Pour , improviser au piano, c’est comme composer, avec un crayon mais sans gomme. Dix ans après un premier album justement nommé Improvisions, le compositeur revient avec un second opus En blanc et noir.

Derrière l’atmosphère consonante et rêveuse qui caractérise tout l’album se cache un exercice qui est une gageure : à partir d’un thème suggéré par le public, composer en temps réel de petites pièces. Les sources d’inspiration sont multiples, musicales bien sûr, avec Bach (Spleen de Leipzig, La Marche du Cantor), Debussy (En blanc et noir), Liszt (L’Abbé Franz, où l’on croit entendre comme des échos du jeune virtuose déformés par le temps et la vieillesse), Schubert (Der Wanderer), Ligeti (L’Escalier du diable, à la pulsation heurtée et contrariée), Steve Reich (Street Art), le chant grégorien (Solesmnes sous la pluie), mais aussi littéraires (La philosophie dans le boudoir à l’atmosphère galante, La Cerisaie à la poésie prégnanteet cinématographiques (Mahler à Venise, qui crée une atmosphère propre dont la référence est à chercher du côté du Mort à Venise de Visconti), voire mathématique (Moebius).  Entre autres, comme l’Autoportrait sfumato qui joué sur les notes BEFFA (comme avant lui BACH, ou DSCH pour Chostakovitch) révèle une image kaléidoscopique. Beffa n’aime pas s’enfermer dans un seul genre, une seule époque, fut-elle celle d’aujourd’hui.

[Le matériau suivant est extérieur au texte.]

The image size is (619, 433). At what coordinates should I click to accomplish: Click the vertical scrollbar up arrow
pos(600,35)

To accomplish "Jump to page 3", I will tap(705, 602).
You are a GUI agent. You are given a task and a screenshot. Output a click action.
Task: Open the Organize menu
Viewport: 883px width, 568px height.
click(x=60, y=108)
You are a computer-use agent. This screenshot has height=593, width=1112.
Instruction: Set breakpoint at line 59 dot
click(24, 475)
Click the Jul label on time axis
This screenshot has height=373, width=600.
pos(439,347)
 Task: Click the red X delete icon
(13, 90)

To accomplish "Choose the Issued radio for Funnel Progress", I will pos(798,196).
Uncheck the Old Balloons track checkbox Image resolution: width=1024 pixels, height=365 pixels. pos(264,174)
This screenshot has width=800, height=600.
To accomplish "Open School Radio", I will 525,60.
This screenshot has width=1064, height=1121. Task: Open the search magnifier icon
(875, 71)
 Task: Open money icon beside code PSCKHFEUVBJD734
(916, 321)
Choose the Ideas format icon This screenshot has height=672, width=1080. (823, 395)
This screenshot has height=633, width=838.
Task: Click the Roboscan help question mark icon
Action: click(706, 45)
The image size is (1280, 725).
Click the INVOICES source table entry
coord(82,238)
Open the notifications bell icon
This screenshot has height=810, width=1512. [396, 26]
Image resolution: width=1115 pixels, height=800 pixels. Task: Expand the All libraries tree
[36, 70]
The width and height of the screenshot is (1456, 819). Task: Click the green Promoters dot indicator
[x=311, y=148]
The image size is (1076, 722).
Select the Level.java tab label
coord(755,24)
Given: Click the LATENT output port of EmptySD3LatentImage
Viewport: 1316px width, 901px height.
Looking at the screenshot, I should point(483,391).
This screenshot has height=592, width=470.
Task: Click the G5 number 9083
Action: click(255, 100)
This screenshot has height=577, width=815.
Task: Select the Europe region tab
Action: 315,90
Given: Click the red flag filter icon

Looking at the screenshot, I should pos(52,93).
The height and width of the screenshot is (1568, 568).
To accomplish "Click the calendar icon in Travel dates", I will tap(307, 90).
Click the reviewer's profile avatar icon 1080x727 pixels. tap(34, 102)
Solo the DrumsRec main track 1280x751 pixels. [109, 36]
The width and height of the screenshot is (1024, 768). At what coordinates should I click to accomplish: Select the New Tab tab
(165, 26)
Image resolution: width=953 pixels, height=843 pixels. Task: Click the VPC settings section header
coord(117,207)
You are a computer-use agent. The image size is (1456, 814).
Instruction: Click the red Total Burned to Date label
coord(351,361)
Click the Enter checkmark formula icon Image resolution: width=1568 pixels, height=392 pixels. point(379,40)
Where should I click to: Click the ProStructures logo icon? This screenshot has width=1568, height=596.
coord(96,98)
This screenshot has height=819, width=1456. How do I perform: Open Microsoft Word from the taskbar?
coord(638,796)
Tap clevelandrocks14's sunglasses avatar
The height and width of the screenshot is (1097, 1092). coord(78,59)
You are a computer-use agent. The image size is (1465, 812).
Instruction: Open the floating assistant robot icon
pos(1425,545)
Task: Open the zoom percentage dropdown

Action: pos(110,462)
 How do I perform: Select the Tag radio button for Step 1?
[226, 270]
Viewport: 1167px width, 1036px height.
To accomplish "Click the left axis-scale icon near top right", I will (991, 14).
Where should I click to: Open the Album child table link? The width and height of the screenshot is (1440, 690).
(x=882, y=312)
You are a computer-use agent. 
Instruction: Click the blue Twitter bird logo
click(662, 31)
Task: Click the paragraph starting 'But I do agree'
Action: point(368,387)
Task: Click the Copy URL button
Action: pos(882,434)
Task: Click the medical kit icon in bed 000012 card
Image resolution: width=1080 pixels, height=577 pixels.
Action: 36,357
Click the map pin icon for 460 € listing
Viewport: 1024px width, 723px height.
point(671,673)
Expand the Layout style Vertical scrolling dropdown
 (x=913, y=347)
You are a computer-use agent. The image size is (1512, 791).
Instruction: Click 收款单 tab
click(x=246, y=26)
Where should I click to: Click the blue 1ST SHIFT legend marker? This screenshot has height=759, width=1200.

La gageure de l’improvisation est réelle, l’heure de musique proposée ici a été enregistrée en une seule journée, et réussir l’exercice exige une connaissance musicale encyclopédique. Dix ans se sont écoulés depuis l’album Improvisations, et le caractère démonstratif de l’exercice s’est effacé au profit d’une inspiration qui cherche plus à toucher. Mahler à Venise, La Cerisaie, An Old Prayer, La Marche du Cantor, Le Sommeil de la raison, sont autant de déambulations oniriques, immédiatement accessibles, propres à plaire au plus grand nombre, mais dont le charme résiste à de multiples réécoutes. La pièce conclusive Bérangère ou l’intégrité, la plus développée – elle dépasse les 6 minutes – est un hommage nostalgique, d’une dignité pudique et mystérieuse à la compagne de l’écrivain Antoine Bello.